=== Begin Enclosure ===
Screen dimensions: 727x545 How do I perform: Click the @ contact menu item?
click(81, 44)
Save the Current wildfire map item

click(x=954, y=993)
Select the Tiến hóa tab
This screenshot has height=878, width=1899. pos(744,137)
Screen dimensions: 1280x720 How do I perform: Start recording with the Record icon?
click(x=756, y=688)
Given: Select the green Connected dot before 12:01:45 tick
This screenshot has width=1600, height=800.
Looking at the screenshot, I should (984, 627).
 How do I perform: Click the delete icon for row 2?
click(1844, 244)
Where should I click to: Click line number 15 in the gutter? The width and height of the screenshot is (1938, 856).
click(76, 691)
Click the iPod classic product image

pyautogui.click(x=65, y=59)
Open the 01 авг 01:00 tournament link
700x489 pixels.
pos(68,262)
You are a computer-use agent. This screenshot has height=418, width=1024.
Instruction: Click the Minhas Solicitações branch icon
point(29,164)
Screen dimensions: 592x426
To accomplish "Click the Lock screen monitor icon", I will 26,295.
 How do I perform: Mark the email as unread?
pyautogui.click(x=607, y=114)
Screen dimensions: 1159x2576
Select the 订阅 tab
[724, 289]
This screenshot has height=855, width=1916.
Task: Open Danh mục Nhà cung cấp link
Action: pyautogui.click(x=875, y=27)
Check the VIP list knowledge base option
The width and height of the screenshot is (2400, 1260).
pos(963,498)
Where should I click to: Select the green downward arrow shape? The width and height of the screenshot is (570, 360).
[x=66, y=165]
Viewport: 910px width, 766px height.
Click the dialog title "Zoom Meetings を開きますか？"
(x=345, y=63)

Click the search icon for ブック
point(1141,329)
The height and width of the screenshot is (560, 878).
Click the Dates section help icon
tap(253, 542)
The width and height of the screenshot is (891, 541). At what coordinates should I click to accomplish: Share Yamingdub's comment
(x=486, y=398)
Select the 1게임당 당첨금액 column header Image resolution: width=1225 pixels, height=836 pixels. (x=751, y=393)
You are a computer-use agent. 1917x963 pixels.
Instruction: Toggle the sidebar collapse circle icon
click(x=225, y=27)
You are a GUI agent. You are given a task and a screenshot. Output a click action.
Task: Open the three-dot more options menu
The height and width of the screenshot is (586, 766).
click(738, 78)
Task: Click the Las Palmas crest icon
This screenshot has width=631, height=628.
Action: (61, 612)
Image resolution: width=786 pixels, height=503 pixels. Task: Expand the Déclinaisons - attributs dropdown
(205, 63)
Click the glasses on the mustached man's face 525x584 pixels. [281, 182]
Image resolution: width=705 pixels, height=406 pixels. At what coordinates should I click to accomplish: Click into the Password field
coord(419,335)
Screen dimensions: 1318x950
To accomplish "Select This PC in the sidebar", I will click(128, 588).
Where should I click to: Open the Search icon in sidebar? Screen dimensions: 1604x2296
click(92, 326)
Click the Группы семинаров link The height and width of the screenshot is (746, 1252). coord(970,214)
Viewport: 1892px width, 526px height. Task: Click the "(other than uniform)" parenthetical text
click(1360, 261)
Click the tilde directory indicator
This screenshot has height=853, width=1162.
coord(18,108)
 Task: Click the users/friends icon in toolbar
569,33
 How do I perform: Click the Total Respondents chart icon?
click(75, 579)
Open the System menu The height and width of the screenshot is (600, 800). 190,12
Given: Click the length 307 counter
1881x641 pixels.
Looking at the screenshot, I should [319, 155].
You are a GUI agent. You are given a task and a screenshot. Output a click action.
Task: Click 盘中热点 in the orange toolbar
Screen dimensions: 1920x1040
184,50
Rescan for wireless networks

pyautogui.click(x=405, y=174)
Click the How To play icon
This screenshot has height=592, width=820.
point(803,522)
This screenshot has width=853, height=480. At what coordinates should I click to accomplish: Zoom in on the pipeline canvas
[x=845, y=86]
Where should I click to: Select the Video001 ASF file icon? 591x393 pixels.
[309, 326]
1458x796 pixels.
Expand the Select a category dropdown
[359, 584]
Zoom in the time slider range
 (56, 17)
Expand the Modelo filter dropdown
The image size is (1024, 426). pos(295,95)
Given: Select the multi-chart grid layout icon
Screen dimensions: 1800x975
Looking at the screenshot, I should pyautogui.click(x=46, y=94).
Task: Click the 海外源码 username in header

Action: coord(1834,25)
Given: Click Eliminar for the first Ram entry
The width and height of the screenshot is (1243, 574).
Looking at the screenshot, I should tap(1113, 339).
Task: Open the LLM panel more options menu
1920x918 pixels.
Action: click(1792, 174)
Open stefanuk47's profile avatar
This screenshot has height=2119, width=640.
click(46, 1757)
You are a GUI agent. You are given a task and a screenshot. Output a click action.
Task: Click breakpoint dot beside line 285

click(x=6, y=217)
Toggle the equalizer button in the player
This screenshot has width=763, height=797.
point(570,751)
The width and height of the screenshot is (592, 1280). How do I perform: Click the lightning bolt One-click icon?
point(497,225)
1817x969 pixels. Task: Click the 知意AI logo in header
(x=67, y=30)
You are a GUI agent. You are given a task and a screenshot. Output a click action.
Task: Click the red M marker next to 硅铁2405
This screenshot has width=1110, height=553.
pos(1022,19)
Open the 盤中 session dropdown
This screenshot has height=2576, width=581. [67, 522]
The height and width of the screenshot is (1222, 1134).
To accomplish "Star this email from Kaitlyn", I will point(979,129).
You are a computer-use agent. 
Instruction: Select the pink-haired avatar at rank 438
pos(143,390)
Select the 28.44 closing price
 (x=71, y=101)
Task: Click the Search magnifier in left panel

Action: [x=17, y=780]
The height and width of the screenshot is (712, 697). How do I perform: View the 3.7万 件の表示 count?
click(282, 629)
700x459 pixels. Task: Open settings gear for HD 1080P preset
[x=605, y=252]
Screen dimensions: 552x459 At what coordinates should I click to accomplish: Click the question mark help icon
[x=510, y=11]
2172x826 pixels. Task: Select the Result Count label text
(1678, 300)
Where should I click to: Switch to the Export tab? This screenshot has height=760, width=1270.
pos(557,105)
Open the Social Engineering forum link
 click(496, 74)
=== End Enclosure ===
### Problem description
Nothing may be omitted. Restate all of the entries exactly.

### Reply
Screen dimensions: 727x545 How do I perform: Click the @ contact menu item?
click(81, 44)
Save the Current wildfire map item

click(x=954, y=993)
Select the Tiến hóa tab
This screenshot has height=878, width=1899. pos(744,137)
Screen dimensions: 1280x720 How do I perform: Start recording with the Record icon?
click(x=756, y=688)
Given: Select the green Connected dot before 12:01:45 tick
This screenshot has width=1600, height=800.
Looking at the screenshot, I should (984, 627).
 How do I perform: Click the delete icon for row 2?
click(1844, 244)
Where should I click to: Click line number 15 in the gutter? The width and height of the screenshot is (1938, 856).
click(76, 691)
Click the iPod classic product image

pyautogui.click(x=65, y=59)
Open the 01 авг 01:00 tournament link
700x489 pixels.
pos(68,262)
You are a computer-use agent. This screenshot has height=418, width=1024.
Instruction: Click the Minhas Solicitações branch icon
point(29,164)
Screen dimensions: 592x426
To accomplish "Click the Lock screen monitor icon", I will 26,295.
 How do I perform: Mark the email as unread?
pyautogui.click(x=607, y=114)
Screen dimensions: 1159x2576
Select the 订阅 tab
[724, 289]
This screenshot has height=855, width=1916.
Task: Open Danh mục Nhà cung cấp link
Action: pyautogui.click(x=875, y=27)
Check the VIP list knowledge base option
The width and height of the screenshot is (2400, 1260).
pos(963,498)
Where should I click to: Select the green downward arrow shape? The width and height of the screenshot is (570, 360).
[x=66, y=165]
Viewport: 910px width, 766px height.
Click the dialog title "Zoom Meetings を開きますか？"
(x=345, y=63)

Click the search icon for ブック
point(1141,329)
The height and width of the screenshot is (560, 878).
Click the Dates section help icon
tap(253, 542)
The width and height of the screenshot is (891, 541). At what coordinates should I click to accomplish: Share Yamingdub's comment
(x=486, y=398)
Select the 1게임당 당첨금액 column header Image resolution: width=1225 pixels, height=836 pixels. (x=751, y=393)
You are a computer-use agent. 1917x963 pixels.
Instruction: Toggle the sidebar collapse circle icon
click(x=225, y=27)
You are a GUI agent. You are given a task and a screenshot. Output a click action.
Task: Open the three-dot more options menu
The height and width of the screenshot is (586, 766).
click(738, 78)
Task: Click the Las Palmas crest icon
This screenshot has width=631, height=628.
Action: (61, 612)
Image resolution: width=786 pixels, height=503 pixels. Task: Expand the Déclinaisons - attributs dropdown
(205, 63)
Click the glasses on the mustached man's face 525x584 pixels. [281, 182]
Image resolution: width=705 pixels, height=406 pixels. At what coordinates should I click to accomplish: Click into the Password field
coord(419,335)
Screen dimensions: 1318x950
To accomplish "Select This PC in the sidebar", I will click(128, 588).
Where should I click to: Open the Search icon in sidebar? Screen dimensions: 1604x2296
click(92, 326)
Click the Группы семинаров link The height and width of the screenshot is (746, 1252). coord(970,214)
Viewport: 1892px width, 526px height. Task: Click the "(other than uniform)" parenthetical text
click(1360, 261)
Click the tilde directory indicator
This screenshot has height=853, width=1162.
coord(18,108)
 Task: Click the users/friends icon in toolbar
569,33
 How do I perform: Click the Total Respondents chart icon?
click(75, 579)
Open the System menu The height and width of the screenshot is (600, 800). 190,12
Given: Click the length 307 counter
1881x641 pixels.
Looking at the screenshot, I should [319, 155].
You are a GUI agent. You are given a task and a screenshot. Output a click action.
Task: Click 盘中热点 in the orange toolbar
Screen dimensions: 1920x1040
184,50
Rescan for wireless networks

pyautogui.click(x=405, y=174)
Click the How To play icon
This screenshot has height=592, width=820.
point(803,522)
This screenshot has width=853, height=480. At what coordinates should I click to accomplish: Zoom in on the pipeline canvas
[x=845, y=86]
Where should I click to: Select the Video001 ASF file icon? 591x393 pixels.
[309, 326]
1458x796 pixels.
Expand the Select a category dropdown
[359, 584]
Zoom in the time slider range
 (56, 17)
Expand the Modelo filter dropdown
The image size is (1024, 426). pos(295,95)
Given: Select the multi-chart grid layout icon
Screen dimensions: 1800x975
Looking at the screenshot, I should pyautogui.click(x=46, y=94).
Task: Click the 海外源码 username in header

Action: coord(1834,25)
Given: Click Eliminar for the first Ram entry
The width and height of the screenshot is (1243, 574).
Looking at the screenshot, I should tap(1113, 339).
Task: Open the LLM panel more options menu
1920x918 pixels.
Action: click(1792, 174)
Open stefanuk47's profile avatar
This screenshot has height=2119, width=640.
click(46, 1757)
You are a GUI agent. You are given a task and a screenshot. Output a click action.
Task: Click breakpoint dot beside line 285

click(x=6, y=217)
Toggle the equalizer button in the player
This screenshot has width=763, height=797.
point(570,751)
The width and height of the screenshot is (592, 1280). How do I perform: Click the lightning bolt One-click icon?
point(497,225)
1817x969 pixels. Task: Click the 知意AI logo in header
(x=67, y=30)
You are a GUI agent. You are given a task and a screenshot. Output a click action.
Task: Click the red M marker next to 硅铁2405
This screenshot has width=1110, height=553.
pos(1022,19)
Open the 盤中 session dropdown
This screenshot has height=2576, width=581. [67, 522]
The height and width of the screenshot is (1222, 1134).
To accomplish "Star this email from Kaitlyn", I will point(979,129).
You are a computer-use agent. 
Instruction: Select the pink-haired avatar at rank 438
pos(143,390)
Select the 28.44 closing price
 (x=71, y=101)
Task: Click the Search magnifier in left panel

Action: [x=17, y=780]
The height and width of the screenshot is (712, 697). How do I perform: View the 3.7万 件の表示 count?
click(282, 629)
700x459 pixels. Task: Open settings gear for HD 1080P preset
[x=605, y=252]
Screen dimensions: 552x459 At what coordinates should I click to accomplish: Click the question mark help icon
[x=510, y=11]
2172x826 pixels. Task: Select the Result Count label text
(1678, 300)
Where should I click to: Switch to the Export tab? This screenshot has height=760, width=1270.
pos(557,105)
Open the Social Engineering forum link
 click(496, 74)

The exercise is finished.